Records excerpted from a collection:

○ ○ ○ ○ ○

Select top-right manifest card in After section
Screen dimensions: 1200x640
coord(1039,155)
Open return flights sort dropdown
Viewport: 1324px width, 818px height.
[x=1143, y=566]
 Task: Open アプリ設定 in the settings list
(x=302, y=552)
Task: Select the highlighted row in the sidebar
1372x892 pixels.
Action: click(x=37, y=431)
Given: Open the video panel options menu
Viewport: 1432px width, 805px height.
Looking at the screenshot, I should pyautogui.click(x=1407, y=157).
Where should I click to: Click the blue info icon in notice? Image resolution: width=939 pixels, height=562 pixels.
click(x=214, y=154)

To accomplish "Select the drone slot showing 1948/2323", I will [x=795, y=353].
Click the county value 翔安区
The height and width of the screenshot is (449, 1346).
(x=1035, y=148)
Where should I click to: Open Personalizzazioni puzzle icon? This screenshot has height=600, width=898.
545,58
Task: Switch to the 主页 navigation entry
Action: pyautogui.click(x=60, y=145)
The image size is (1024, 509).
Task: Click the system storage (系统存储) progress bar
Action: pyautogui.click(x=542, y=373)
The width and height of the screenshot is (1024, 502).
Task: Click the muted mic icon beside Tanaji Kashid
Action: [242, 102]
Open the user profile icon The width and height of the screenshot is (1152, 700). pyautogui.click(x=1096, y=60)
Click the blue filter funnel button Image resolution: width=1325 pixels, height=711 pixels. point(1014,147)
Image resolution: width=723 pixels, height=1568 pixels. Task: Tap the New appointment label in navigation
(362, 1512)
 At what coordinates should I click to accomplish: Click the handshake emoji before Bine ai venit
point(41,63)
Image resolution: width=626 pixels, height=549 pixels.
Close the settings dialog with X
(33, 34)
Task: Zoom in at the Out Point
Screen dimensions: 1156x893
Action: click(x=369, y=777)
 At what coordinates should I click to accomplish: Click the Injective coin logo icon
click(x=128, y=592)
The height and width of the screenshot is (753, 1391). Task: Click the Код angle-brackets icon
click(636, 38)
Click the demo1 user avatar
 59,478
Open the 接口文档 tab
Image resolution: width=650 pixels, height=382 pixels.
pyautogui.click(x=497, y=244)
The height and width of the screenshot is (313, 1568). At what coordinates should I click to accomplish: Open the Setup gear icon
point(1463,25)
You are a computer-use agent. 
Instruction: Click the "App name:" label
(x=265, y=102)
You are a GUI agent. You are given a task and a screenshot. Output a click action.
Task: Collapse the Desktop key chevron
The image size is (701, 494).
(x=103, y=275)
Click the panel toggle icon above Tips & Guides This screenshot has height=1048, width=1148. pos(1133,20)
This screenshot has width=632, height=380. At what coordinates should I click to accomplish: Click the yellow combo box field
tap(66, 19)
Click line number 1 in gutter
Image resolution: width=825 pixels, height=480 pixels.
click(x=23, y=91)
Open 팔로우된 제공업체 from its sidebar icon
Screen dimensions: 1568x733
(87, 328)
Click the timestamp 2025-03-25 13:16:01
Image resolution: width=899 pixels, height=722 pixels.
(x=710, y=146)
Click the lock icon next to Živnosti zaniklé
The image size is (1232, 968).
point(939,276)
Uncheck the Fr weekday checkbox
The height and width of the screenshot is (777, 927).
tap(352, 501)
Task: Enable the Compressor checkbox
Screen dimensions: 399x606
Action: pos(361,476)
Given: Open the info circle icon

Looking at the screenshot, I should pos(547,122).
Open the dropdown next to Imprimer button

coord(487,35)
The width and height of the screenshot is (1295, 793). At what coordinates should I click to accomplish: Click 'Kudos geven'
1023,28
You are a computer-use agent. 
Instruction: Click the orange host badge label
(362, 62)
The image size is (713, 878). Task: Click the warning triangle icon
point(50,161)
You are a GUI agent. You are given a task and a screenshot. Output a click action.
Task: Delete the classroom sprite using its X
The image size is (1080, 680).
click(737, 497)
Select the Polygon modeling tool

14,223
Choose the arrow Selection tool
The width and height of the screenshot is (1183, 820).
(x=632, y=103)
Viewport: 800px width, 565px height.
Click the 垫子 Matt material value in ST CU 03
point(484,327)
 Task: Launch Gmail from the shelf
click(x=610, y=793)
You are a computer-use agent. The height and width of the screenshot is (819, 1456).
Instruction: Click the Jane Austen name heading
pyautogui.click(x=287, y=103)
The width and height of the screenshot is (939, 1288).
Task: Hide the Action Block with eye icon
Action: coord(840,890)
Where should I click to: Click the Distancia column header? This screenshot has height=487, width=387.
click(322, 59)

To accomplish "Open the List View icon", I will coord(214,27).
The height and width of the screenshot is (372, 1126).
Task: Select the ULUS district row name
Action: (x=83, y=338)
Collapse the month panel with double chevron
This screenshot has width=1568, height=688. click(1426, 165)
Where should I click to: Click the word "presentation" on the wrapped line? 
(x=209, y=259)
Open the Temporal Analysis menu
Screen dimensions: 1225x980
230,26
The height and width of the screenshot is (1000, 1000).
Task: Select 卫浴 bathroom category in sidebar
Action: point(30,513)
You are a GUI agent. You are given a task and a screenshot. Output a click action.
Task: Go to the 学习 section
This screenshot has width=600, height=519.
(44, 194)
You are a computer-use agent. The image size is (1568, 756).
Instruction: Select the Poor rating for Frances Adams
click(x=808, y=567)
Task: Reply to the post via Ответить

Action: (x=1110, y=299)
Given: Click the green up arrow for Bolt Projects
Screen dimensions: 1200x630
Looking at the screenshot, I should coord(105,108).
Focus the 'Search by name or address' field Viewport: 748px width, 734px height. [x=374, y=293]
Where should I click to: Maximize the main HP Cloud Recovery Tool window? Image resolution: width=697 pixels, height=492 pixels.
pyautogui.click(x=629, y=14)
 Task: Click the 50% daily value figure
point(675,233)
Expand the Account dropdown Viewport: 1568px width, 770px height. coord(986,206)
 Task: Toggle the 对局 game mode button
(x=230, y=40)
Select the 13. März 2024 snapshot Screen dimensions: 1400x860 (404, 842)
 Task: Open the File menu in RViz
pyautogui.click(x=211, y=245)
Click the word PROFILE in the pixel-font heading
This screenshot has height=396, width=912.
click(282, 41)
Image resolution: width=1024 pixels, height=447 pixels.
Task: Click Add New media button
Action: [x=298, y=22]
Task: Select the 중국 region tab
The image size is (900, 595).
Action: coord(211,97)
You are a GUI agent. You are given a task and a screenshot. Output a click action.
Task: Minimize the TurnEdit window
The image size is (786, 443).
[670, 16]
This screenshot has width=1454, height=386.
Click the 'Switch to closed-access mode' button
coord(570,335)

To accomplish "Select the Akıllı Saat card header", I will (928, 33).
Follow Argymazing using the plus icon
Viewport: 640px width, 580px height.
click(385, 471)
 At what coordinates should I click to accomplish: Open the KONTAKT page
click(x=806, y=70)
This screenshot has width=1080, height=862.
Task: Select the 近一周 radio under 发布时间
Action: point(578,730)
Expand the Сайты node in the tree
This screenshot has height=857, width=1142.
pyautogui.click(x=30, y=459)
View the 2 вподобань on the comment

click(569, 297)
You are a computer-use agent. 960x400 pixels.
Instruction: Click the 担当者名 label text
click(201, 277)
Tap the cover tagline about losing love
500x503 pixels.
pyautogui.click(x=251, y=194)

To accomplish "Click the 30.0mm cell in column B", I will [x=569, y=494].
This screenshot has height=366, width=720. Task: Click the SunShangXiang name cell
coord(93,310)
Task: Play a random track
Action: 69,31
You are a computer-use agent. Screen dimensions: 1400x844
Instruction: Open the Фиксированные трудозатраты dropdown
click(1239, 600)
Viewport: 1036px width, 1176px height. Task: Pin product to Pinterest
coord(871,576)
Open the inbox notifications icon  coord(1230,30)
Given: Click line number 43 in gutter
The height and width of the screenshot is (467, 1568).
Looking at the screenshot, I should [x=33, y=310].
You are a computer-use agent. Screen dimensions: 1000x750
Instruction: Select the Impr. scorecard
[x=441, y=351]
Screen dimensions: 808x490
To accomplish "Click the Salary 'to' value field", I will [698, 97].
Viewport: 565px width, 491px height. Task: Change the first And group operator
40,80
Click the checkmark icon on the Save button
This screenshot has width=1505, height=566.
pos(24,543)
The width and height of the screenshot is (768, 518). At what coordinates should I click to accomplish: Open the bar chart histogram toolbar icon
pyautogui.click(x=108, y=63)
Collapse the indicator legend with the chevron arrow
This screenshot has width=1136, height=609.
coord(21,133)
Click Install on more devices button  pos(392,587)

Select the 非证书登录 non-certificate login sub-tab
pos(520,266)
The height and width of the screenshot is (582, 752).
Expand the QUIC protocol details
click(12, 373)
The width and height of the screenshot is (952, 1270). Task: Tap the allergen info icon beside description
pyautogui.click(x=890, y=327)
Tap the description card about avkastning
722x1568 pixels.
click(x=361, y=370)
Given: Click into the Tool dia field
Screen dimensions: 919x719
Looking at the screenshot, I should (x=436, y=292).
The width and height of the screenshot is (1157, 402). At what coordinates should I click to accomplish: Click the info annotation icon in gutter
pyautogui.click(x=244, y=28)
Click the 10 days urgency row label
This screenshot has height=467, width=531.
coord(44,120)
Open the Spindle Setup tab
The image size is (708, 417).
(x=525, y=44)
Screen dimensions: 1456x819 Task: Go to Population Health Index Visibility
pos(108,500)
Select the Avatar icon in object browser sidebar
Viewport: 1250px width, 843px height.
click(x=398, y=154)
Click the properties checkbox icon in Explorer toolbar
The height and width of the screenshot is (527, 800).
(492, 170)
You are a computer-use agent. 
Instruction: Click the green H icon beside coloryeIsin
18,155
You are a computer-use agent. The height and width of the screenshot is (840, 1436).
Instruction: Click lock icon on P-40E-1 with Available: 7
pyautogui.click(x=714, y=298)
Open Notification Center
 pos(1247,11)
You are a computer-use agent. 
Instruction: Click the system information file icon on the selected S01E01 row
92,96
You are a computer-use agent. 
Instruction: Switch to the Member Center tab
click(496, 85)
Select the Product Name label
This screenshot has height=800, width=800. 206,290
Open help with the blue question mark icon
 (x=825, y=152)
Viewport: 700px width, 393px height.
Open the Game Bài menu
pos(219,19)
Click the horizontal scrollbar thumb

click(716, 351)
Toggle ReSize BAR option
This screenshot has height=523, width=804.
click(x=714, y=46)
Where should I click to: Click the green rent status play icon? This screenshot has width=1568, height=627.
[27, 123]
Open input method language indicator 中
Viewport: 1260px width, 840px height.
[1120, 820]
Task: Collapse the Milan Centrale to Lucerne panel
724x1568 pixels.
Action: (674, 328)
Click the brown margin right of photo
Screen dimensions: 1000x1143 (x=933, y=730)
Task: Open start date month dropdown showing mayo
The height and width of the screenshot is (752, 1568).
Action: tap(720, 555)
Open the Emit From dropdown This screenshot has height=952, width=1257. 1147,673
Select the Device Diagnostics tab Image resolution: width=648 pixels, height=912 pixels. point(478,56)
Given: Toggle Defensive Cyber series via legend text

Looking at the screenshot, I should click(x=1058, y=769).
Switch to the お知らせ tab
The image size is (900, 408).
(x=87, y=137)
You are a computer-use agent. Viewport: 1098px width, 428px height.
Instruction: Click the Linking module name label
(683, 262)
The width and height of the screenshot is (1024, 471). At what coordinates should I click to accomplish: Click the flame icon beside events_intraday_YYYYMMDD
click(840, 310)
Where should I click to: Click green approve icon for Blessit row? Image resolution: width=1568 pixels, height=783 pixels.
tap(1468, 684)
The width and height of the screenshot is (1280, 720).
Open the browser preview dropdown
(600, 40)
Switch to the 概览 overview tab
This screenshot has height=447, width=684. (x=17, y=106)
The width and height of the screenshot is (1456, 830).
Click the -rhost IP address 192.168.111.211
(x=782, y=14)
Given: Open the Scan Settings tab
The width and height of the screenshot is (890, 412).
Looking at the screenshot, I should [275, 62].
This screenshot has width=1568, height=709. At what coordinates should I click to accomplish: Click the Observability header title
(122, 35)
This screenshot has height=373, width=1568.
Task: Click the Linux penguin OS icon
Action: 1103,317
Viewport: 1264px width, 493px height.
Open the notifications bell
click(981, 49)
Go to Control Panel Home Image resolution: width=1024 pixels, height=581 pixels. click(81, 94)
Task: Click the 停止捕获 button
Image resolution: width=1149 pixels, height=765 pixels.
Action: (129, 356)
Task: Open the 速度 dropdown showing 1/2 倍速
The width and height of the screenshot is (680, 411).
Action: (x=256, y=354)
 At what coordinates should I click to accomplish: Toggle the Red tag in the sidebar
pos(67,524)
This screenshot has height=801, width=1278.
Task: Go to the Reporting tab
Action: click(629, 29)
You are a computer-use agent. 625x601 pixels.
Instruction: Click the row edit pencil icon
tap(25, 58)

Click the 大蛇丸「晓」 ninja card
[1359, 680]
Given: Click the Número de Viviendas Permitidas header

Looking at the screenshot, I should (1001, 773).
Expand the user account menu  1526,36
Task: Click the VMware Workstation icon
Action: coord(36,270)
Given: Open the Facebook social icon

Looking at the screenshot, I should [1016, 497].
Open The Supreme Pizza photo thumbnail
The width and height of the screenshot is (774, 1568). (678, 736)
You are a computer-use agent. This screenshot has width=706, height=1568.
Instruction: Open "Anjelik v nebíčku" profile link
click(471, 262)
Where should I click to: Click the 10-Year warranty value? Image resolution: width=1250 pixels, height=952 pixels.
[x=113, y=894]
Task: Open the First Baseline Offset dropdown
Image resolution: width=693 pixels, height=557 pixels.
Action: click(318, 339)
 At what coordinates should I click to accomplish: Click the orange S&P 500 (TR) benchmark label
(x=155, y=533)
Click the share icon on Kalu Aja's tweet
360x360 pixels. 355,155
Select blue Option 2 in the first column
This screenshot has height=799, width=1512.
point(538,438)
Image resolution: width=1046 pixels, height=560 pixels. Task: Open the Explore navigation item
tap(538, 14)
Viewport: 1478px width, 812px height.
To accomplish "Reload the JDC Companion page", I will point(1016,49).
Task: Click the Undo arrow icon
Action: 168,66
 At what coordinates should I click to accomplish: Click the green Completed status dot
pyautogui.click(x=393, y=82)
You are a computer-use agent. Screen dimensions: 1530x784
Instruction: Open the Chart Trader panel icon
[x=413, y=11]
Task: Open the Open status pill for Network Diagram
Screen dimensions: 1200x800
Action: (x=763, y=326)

○ ○ ○ ○ ○

- [Problem requirements]:
State how many lines of the data contain the word "showing". Nothing besides the number belongs in the reply.

- [Result of this task]:
3